* _Objective 1_:
Reproduce the passage on the internal information economy, starting with "While it is" and going on through "the relevant categories.".

* _Extracted text_:
########################################

While it is simple to understand, monetary value is often not enough to reward information exchange. Information budgets (a little like the carbon credits proposed in response to global warming) allow groups to become experts in the generation of relevant content. Breaking the budget into strategic categories allows the company to build a balanced approach to its business goals and encourages exchange between departments to meet targets in each of the relevant categories.
Unfortunately, the internal information economy is too complex for a small number of universal rules to be applied universally across the enterprise. Markets are required at the individual product line level. For instance, the sharing of data about a customer across product groups (such as is found in telecommunications or financial services companies) requires a benefit to flow between them. Since the objective is to reward further business, such a motivation could be achieved by aligning permitted customer discounts to the sharing of detailed customer data. (Information governance and information currency are described further in Chapter 3.)

########################################

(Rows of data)
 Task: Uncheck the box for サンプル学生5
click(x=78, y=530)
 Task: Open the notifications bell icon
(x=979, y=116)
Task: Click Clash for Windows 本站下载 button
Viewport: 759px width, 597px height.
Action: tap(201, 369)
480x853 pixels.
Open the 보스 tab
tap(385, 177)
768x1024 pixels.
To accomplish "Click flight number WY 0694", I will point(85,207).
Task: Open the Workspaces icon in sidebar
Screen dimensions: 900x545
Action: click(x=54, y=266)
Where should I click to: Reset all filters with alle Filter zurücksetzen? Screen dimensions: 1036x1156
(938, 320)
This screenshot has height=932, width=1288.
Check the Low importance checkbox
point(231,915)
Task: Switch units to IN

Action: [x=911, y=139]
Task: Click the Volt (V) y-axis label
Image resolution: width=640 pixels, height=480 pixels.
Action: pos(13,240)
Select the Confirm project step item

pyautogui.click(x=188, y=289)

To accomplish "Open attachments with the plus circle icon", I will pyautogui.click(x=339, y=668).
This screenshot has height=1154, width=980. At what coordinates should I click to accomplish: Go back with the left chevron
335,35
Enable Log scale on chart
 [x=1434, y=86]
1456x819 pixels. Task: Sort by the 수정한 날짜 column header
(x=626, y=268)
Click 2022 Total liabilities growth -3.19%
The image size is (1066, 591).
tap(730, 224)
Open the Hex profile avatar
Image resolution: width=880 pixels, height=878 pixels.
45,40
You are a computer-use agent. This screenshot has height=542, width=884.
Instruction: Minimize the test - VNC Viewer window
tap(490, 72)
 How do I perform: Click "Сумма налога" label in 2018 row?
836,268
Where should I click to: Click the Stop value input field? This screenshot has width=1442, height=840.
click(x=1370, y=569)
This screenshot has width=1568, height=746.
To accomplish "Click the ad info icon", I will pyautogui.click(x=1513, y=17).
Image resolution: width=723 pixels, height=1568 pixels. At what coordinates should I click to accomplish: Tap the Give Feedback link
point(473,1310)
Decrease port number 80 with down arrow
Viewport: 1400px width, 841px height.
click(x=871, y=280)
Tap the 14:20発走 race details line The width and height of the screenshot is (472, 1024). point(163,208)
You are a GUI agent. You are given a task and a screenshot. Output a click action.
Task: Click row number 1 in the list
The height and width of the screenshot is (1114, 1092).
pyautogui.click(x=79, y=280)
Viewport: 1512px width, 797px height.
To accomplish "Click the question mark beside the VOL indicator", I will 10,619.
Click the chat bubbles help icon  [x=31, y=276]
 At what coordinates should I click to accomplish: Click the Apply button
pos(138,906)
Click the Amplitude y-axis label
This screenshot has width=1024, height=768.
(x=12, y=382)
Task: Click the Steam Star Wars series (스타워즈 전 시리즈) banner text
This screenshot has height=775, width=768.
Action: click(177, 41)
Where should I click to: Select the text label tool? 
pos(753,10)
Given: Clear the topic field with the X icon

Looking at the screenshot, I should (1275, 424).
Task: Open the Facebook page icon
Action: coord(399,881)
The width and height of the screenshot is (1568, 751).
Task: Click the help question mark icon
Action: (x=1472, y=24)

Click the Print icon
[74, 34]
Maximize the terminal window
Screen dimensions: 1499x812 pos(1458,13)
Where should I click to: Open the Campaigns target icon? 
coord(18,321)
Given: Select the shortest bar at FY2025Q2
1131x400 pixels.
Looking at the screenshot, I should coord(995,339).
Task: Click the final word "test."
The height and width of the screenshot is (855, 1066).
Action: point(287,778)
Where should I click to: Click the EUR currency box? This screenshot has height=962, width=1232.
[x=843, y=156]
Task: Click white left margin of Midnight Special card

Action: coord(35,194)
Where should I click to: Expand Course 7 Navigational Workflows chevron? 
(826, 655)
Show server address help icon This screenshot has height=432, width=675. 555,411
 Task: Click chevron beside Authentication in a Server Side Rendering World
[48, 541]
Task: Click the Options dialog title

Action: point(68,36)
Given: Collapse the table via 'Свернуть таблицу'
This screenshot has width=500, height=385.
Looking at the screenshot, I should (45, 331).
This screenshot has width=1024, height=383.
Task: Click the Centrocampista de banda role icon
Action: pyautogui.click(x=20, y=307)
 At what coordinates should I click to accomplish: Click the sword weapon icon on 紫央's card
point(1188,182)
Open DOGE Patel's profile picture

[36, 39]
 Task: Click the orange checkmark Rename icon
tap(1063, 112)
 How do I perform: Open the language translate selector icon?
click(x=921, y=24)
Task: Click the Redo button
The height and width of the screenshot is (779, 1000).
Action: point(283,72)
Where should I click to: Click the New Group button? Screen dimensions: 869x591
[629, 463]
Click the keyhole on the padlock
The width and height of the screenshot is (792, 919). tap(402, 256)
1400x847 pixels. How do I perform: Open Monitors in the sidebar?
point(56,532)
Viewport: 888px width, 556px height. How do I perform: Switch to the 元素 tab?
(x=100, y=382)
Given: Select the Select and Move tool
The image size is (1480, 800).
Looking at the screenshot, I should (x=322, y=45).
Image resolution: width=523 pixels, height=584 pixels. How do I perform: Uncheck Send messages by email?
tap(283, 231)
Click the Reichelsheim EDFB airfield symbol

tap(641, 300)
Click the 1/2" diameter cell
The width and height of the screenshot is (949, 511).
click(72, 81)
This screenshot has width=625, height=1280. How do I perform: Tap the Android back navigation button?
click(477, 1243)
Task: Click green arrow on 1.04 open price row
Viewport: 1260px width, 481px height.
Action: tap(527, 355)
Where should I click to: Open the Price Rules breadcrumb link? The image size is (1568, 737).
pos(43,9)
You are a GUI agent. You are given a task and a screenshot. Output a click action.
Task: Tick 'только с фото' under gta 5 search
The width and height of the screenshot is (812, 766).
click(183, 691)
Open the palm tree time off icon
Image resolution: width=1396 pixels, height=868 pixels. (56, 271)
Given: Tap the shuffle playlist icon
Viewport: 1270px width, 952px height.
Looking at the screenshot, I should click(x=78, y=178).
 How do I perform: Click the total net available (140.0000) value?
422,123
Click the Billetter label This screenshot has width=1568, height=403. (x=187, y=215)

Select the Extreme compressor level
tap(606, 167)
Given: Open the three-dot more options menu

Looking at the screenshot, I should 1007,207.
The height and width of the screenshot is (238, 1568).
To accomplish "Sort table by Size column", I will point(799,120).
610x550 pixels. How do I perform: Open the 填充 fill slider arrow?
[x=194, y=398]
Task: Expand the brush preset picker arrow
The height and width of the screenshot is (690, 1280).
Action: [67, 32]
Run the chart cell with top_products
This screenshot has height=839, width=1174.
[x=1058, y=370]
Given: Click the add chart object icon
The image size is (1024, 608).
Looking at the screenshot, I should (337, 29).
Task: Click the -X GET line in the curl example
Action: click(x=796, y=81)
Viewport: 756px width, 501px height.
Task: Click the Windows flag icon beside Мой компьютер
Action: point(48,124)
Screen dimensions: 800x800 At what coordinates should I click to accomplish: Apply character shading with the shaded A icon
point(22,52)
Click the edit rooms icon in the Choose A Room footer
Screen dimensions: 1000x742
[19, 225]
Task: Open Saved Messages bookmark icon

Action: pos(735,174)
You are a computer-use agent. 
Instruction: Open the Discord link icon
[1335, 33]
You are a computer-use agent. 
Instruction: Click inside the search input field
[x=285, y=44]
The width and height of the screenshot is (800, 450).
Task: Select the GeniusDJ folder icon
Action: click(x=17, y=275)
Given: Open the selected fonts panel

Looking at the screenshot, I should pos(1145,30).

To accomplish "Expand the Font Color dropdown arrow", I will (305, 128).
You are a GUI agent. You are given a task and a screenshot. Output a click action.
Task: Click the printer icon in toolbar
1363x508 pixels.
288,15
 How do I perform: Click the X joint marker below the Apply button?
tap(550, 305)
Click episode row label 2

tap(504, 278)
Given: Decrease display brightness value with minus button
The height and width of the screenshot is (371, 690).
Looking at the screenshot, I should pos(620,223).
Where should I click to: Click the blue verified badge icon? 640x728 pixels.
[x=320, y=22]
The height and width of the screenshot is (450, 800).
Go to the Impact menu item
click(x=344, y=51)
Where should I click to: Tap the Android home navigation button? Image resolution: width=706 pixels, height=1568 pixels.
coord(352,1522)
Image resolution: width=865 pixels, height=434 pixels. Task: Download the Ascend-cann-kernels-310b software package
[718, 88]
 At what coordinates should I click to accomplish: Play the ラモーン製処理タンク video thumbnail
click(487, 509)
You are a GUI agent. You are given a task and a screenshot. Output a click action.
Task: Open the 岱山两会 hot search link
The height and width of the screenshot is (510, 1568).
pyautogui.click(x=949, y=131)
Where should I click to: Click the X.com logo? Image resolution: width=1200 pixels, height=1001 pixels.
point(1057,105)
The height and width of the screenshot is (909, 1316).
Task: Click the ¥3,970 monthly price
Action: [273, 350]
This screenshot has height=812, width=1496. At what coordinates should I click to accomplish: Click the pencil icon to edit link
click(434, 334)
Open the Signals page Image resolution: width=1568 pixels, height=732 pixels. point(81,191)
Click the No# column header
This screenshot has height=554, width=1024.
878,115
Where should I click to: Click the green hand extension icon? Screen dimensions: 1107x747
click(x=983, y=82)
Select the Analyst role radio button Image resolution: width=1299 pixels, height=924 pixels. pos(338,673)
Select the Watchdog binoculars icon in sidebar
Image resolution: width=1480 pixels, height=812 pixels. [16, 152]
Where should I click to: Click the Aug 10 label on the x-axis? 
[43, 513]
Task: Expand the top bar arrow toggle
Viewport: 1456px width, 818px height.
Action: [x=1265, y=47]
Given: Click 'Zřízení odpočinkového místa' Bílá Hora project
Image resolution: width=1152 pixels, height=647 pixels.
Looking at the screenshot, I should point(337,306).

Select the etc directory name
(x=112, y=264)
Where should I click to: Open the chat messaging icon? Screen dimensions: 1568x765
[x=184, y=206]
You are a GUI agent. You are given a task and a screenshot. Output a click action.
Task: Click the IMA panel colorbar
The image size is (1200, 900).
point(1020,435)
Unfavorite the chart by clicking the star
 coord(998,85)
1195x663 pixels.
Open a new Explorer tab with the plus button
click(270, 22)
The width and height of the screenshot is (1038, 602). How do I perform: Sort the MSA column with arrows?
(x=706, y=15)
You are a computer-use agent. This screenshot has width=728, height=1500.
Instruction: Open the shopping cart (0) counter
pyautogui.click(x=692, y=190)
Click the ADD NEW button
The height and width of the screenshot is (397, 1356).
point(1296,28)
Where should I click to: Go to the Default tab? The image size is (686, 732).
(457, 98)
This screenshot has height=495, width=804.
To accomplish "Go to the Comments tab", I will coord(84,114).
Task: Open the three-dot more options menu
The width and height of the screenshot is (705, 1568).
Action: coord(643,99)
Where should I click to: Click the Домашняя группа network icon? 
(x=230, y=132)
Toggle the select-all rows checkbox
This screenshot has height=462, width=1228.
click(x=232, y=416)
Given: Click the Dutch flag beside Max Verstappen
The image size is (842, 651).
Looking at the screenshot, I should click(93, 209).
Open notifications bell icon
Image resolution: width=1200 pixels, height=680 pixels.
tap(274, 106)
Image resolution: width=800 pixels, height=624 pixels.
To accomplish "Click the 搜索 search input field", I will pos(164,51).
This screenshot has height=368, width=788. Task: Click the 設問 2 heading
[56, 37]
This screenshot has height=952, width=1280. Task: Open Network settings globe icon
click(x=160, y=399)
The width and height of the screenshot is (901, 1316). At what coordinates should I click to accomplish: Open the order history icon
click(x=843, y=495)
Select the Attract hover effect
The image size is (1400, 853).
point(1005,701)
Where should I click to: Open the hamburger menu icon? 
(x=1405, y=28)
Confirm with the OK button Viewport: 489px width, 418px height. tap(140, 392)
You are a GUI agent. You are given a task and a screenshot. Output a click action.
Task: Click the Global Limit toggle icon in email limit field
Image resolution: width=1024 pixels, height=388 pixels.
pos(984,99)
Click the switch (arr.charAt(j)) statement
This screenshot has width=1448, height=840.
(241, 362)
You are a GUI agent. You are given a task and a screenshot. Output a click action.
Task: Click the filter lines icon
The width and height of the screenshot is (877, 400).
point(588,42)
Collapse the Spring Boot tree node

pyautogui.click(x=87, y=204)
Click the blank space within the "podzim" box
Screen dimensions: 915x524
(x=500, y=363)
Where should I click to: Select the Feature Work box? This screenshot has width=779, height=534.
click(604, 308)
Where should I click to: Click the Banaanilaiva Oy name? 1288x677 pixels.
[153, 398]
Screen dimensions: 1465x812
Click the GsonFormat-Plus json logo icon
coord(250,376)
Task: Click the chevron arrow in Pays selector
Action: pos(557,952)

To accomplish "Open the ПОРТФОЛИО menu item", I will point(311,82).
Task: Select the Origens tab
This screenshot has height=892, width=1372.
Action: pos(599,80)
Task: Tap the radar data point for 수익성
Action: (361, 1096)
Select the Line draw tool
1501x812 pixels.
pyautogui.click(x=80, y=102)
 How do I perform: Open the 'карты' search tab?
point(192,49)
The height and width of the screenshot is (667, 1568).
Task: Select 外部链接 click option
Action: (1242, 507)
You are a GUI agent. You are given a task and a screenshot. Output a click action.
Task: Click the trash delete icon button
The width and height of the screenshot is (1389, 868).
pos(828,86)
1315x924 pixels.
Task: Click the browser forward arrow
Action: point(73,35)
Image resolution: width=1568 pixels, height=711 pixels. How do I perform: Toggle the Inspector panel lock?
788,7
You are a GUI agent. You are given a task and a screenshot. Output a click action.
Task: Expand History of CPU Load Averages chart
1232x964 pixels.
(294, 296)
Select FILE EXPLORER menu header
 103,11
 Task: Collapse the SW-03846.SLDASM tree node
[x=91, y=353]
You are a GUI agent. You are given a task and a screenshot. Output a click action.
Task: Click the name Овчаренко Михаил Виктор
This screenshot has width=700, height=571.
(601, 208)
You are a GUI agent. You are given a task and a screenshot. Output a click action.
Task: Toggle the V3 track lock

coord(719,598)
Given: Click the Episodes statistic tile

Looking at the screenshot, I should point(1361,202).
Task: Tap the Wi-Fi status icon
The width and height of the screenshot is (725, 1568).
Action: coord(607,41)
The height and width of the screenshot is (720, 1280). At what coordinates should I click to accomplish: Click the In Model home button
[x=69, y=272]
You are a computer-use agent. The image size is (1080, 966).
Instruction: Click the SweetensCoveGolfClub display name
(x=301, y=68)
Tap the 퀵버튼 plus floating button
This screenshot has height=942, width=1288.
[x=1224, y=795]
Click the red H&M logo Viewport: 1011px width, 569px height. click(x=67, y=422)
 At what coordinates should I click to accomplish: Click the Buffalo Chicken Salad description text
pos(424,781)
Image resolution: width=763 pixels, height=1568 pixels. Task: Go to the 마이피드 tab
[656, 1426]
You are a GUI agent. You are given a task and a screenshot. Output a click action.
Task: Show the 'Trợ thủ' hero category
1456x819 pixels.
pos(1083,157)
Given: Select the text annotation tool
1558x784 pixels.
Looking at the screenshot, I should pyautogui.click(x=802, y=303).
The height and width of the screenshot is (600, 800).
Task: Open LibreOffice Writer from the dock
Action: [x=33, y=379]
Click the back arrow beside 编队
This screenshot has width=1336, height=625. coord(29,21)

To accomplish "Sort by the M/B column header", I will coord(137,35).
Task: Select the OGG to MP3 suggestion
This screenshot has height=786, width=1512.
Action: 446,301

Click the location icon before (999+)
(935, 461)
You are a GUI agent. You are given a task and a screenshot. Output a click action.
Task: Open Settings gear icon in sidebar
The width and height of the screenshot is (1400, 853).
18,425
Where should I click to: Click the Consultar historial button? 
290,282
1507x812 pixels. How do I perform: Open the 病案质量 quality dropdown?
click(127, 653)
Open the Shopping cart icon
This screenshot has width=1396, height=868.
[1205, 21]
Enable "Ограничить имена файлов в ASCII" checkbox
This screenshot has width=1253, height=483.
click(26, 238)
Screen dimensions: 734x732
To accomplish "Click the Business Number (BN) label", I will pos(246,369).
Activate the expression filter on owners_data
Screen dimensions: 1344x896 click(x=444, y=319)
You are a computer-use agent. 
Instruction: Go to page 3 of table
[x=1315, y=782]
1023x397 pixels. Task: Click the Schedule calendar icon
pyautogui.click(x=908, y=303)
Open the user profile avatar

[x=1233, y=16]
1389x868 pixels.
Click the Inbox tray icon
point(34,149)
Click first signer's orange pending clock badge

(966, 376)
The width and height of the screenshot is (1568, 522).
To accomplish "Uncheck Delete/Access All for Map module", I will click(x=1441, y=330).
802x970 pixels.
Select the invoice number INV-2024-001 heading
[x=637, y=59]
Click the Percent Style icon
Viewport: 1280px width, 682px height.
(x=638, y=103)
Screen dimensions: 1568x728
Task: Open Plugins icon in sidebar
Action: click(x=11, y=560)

########################################

* _Objective 2_:
Update the rows starting with the line with "Where should I click to: Click the Consultar" and going on through the line with "will click(x=1441, y=330).", replacing "avatar" with "photo" and leaving everything else unchanged. Return only those rows.

* _Complete response 1_:
While it is simple to understand, monetary value is often not enough to reward information exchange. Information budgets (a little like the carbon credits proposed in response to global warming) allow groups to become experts in the generation of relevant content. Breaking the budget into strategic categories allows the company to build a balanced approach to its business goals and encourages exchange between departments to meet targets in each of the relevant categories.

* _Complete response 2_:
Where should I click to: Click the Consultar historial button? 
290,282
1507x812 pixels. How do I perform: Open the 病案质量 quality dropdown?
click(127, 653)
Open the Shopping cart icon
This screenshot has width=1396, height=868.
[1205, 21]
Enable "Ограничить имена файлов в ASCII" checkbox
This screenshot has width=1253, height=483.
click(26, 238)
Screen dimensions: 734x732
To accomplish "Click the Business Number (BN) label", I will pos(246,369).
Activate the expression filter on owners_data
Screen dimensions: 1344x896 click(x=444, y=319)
You are a computer-use agent. 
Instruction: Go to page 3 of table
[x=1315, y=782]
1023x397 pixels. Task: Click the Schedule calendar icon
pyautogui.click(x=908, y=303)
Open the user profile photo

[x=1233, y=16]
1389x868 pixels.
Click the Inbox tray icon
point(34,149)
Click first signer's orange pending clock badge

(966, 376)
The width and height of the screenshot is (1568, 522).
To accomplish "Uncheck Delete/Access All for Map module", I will click(x=1441, y=330).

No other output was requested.